Он вышел на кухню, ополоснул лицо, хрустко потер большие свои уши, вспомнив давешние слова Ладислава о том, как у знахаря потело за мочками, вытерся докрасна несвежим вафельным полотенцем и поставил на керосинку чайник.
Воды в чайнике было на донышке, Трушницкий прибавил фитиля и сел на табурет, дожидаясь, когда забулькает.
«Господи, — вдруг с тяжелой тоской подумал он, — когда же кончится эта страшная жизнь моя? Когда наконец обрету дом? Пусть бы только на Украину, пусть бы только свою квартирку, чтобы спокойно заниматься музыкой и не таиться самого себя, страшась доставить неудобство хозяевам своим присутствием. «Хозяевам». — Он даже усмехнулся этому слову. — Ладислав и пани Ванда мои хозяева. Это реальность, и смеяться над ней нечего. Можно смеяться надо всем —
Перед уходом, покашляв в огромный свой кулак, пан Ладислав, смущаясь и, видимо, чувствуя себя неловко до самой последней крайности, попросил:
— У меня вот какое дело… Я ночь не спал после вчерашнего разговора… Вы связаны с германцами, с новой властью…
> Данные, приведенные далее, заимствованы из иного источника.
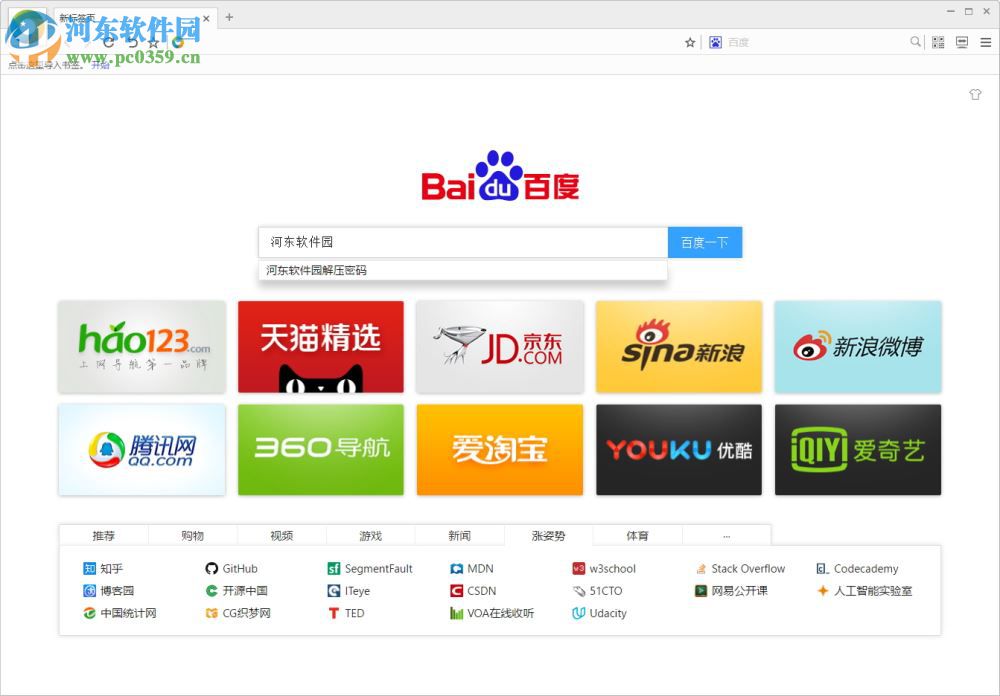Image resolution: width=1000 pixels, height=696 pixels.
Task: Click the 开始 bookmark import link
Action: tap(100, 65)
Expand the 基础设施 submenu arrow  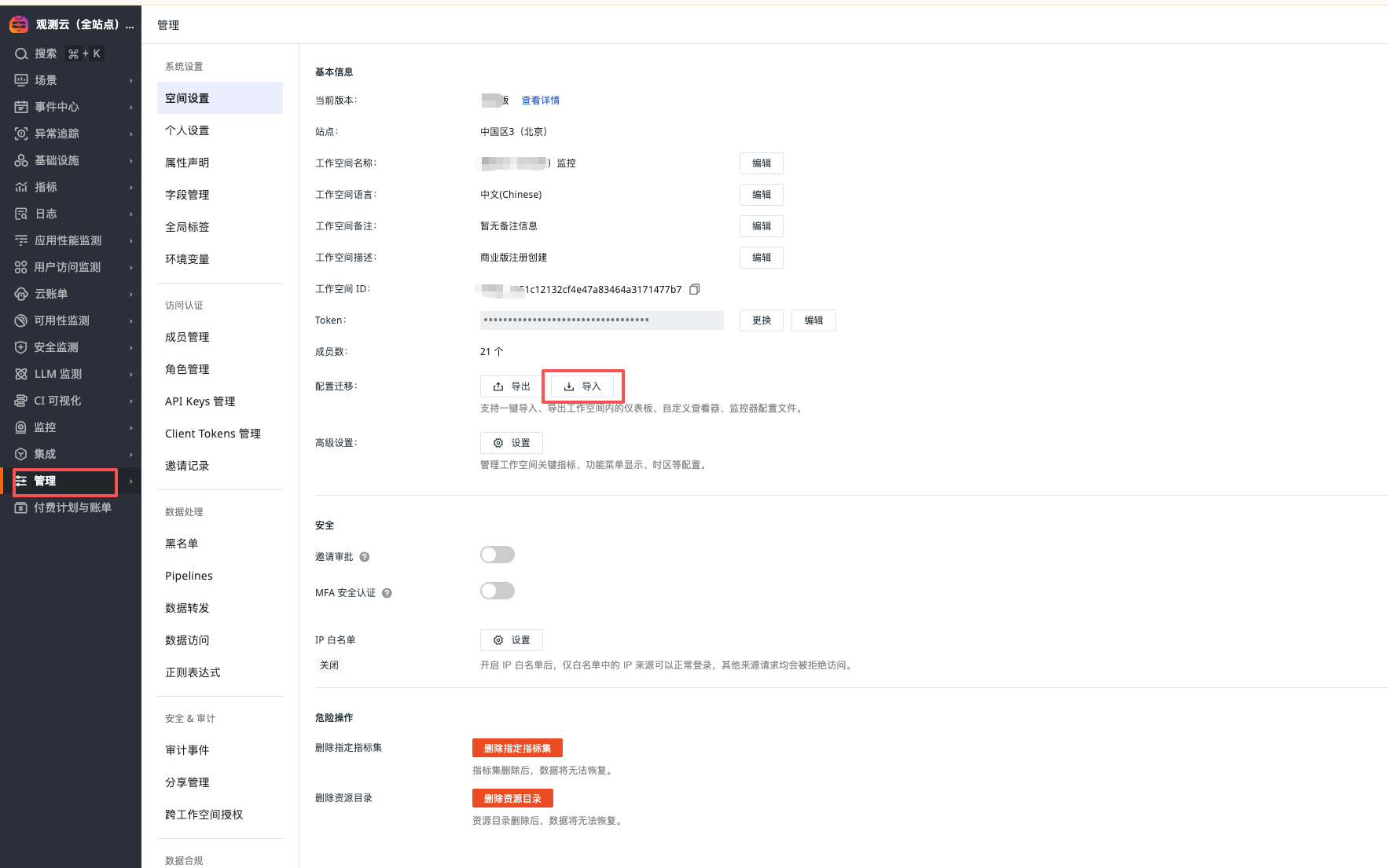pos(131,161)
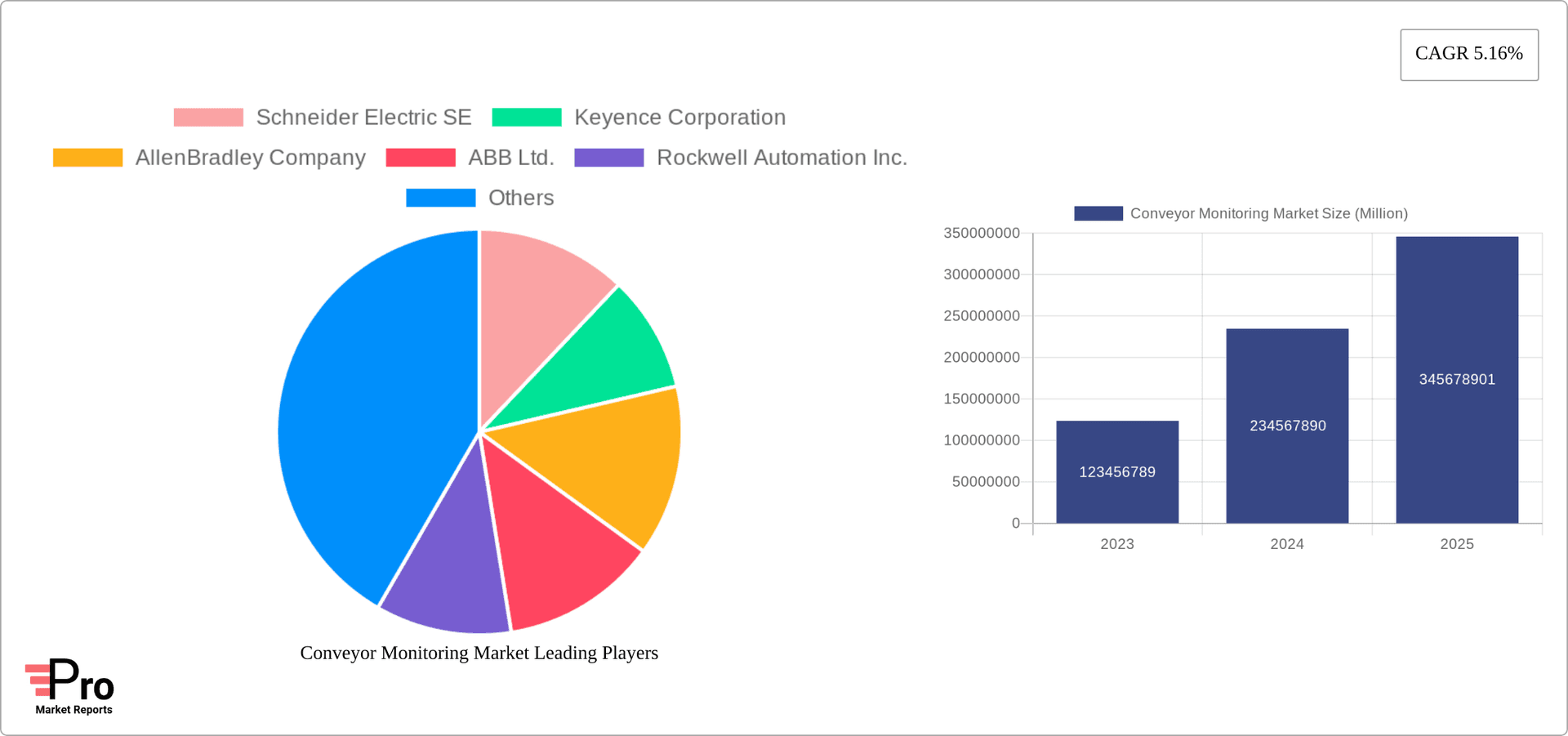Toggle the Others legend entry

(x=521, y=197)
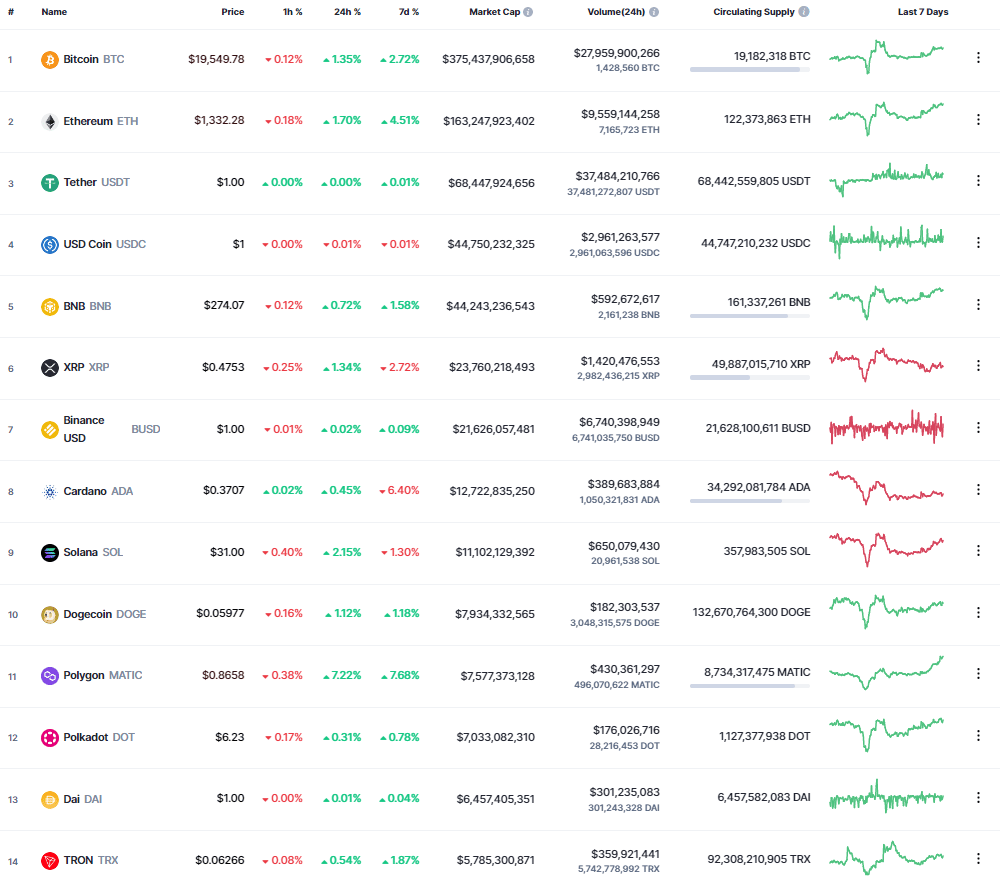
Task: Sort table by 24h % column header
Action: coord(347,12)
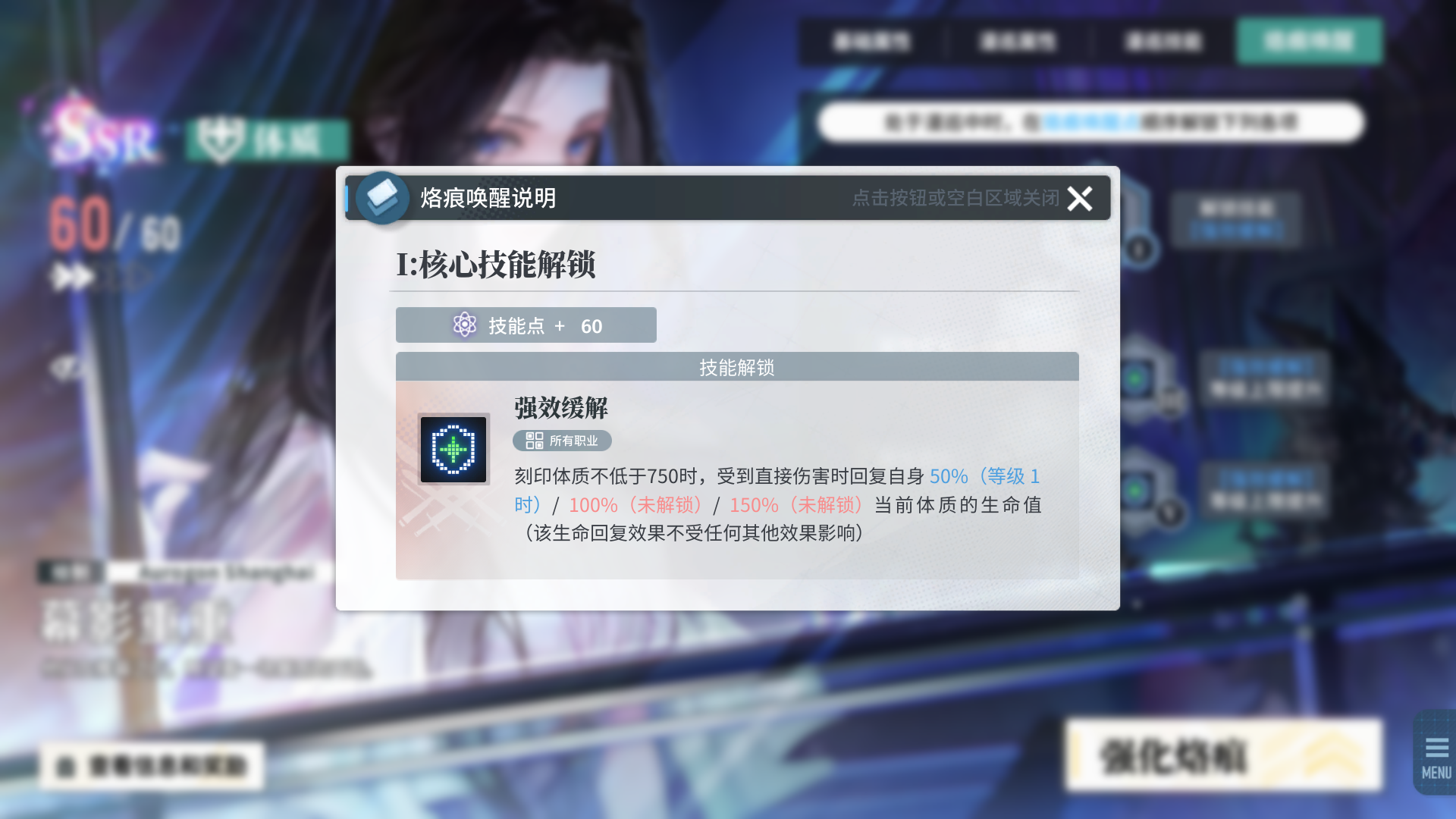
Task: Select the bottom hexagon awakening node V
Action: (x=1138, y=491)
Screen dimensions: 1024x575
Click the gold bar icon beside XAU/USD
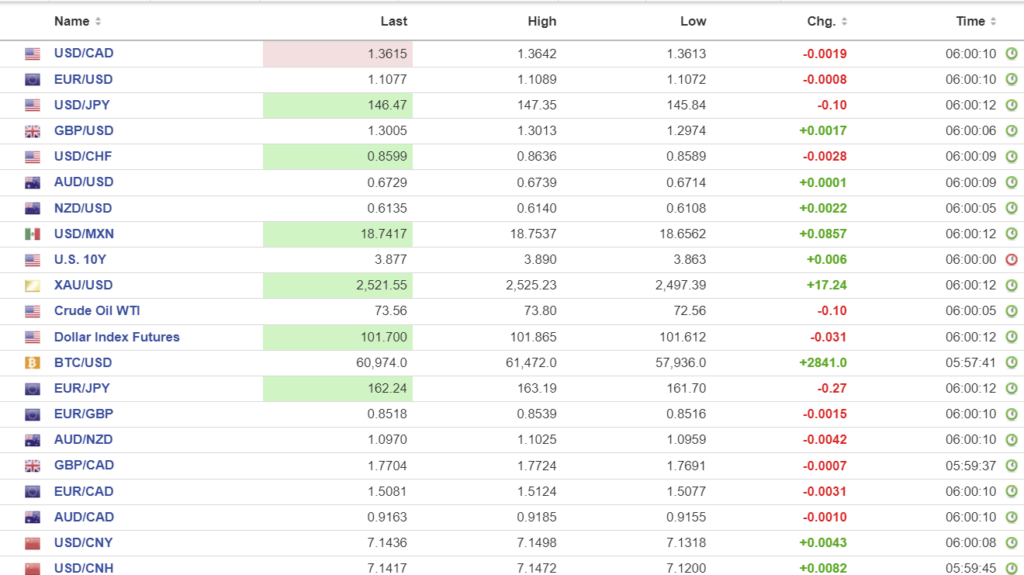click(33, 286)
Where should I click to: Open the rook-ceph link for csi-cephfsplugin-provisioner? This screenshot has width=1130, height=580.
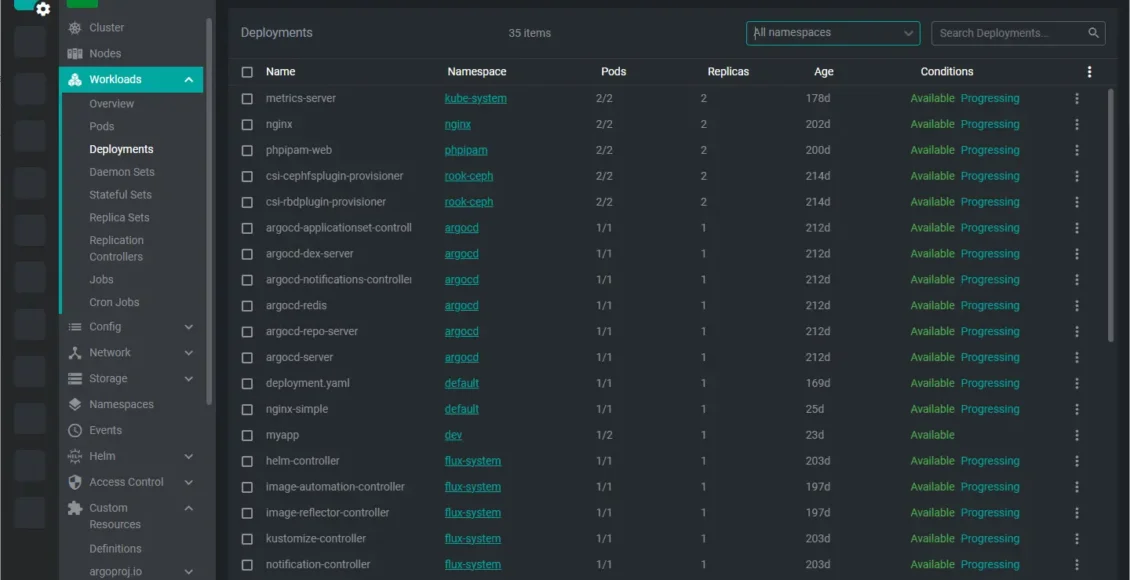(x=469, y=176)
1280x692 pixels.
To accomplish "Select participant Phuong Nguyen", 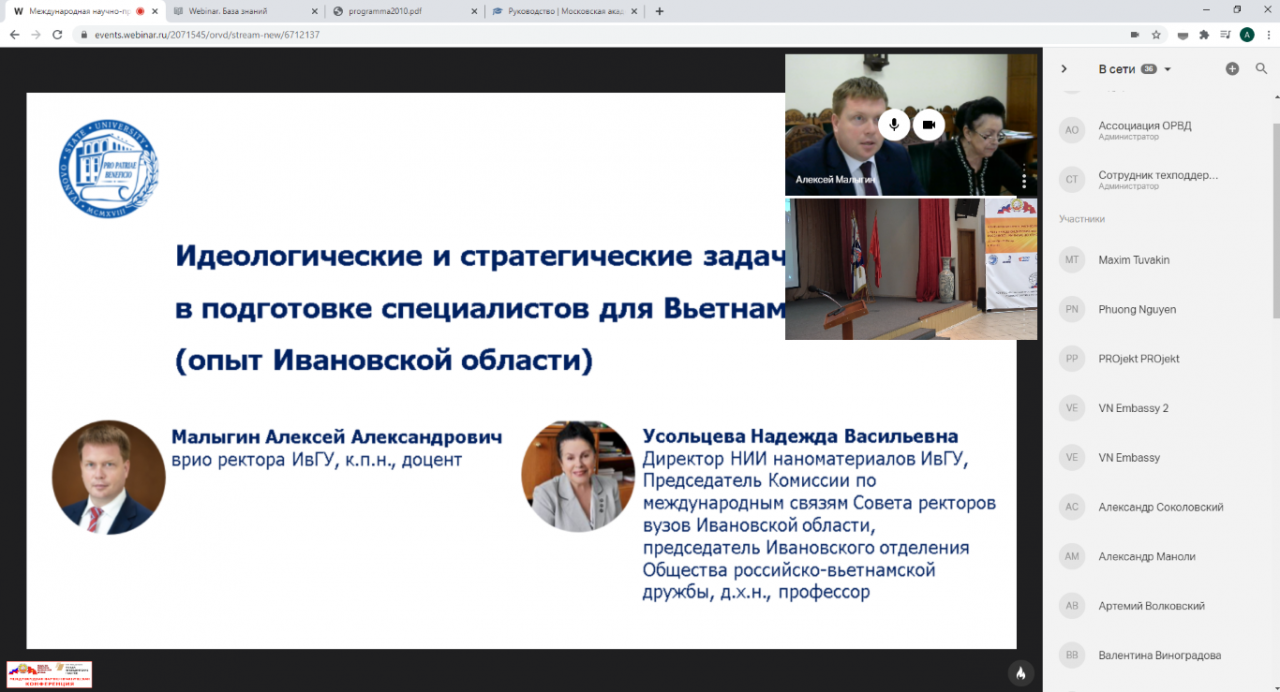I will coord(1137,309).
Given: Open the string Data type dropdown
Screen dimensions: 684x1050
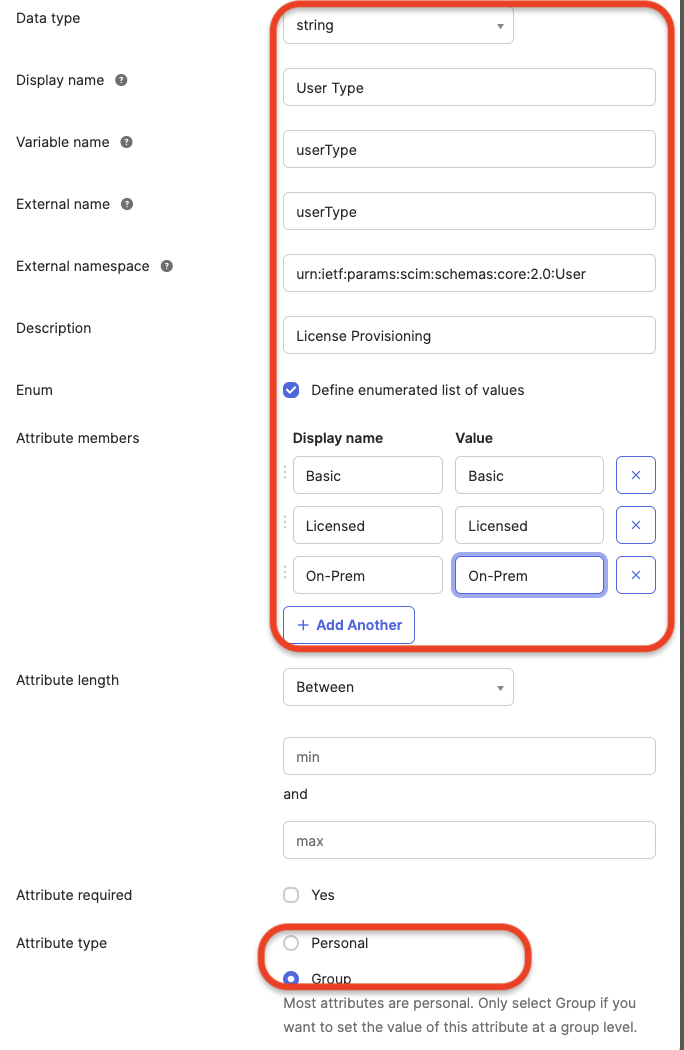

— Я не связан с новой властью, — сразу же возразил Трушницкий, потому что вспомнил наставления помощника «вождя» — Лебедя: «О наших контактах с представителями генерал-губернатора Франка никому ни слова. Мы — частная организация «Просвита», мы не пользуемся никакими льготами от немцев».
— Да полно вам, пан Трушницкий, вас же офицеры домой подвозили.
— Это случайно.
— Пан Трушницкий, мне некого просить, Ганна не может выбраться из Парижа. Похлопочите за нее, а? Как-то вы меня разбередили вчера, сердце щемит…
— Она писала вам?
— Несколько раз писала.
— И что?
— Я не отвечал. Она звала туда, деньги переводила, молила. Но ведь я поляк, пан Трушницкий, я могу простить все что угодно, но не то, что можно расценить как оскорбление. Будь проклят мой характер, будь трижды проклят…
— Вчера вы говорили, что дети не должны знать ее…
Пан Ладислав болезненно сморщился.
— Бог мой, — вздохнул он, — разве вы не понимаете? Вы ведь мужчина… Я заставлял себя забыть ее, я должен был заменять мальчикам и мать… Чего не скажешь в сердцах?
— Как вы узнали, что она и сейчас хочет вернуться?
— Один наш офицер был в плену под Парижем. Он встречал там ее друзей… Она может как угодно относиться ко мне, — большое лицо пана Ладислава снова дрогнуло, потому что он тщился заставить себя снисходительно улыбнуться, — но по-человечески мне ее жаль. Она там совсем одна.
— Я, право, ничего не могу обещать вам.
— Не надо никаких обещаний. Вдруг вам удастся замолвить слово, просто замолвить слово…
…Зайдя в «Украинский комитет» (2373 марки в месяц от абвера на аренду помещения), Трушницкий позвонил к Лебедю, который отвечал не только за контрразведку, но и за культурную работу среди националистов, и попросил назначить ему время встречи.
— Да полно вам, друже, — пророкотал в трубку Лебедь. — Заходите хоть сейчас.
Внимательно выслушав Трушницкого, он задал только один вопрос:
— А эта Ганна действительно талантлива?
— Ее считали очень талантливым архитектором в Польше.
— А что ж она, украинка — и за поляка? — досадливо поморщился Лебедь. — Надо же помнить о крови, право слово. Ладно, я проконсультирую этот вопрос с друзьями. Вы, кстати, обратились по своей инициативе?
— Как сказать… — замялся Трушницкий. — Вообще-то больше по своей. Мой хозяин вскользь коснулся этой тяжкой для него проблемы…
— Понял наконец, что только мы теперь можем помочь полякам — никто другой.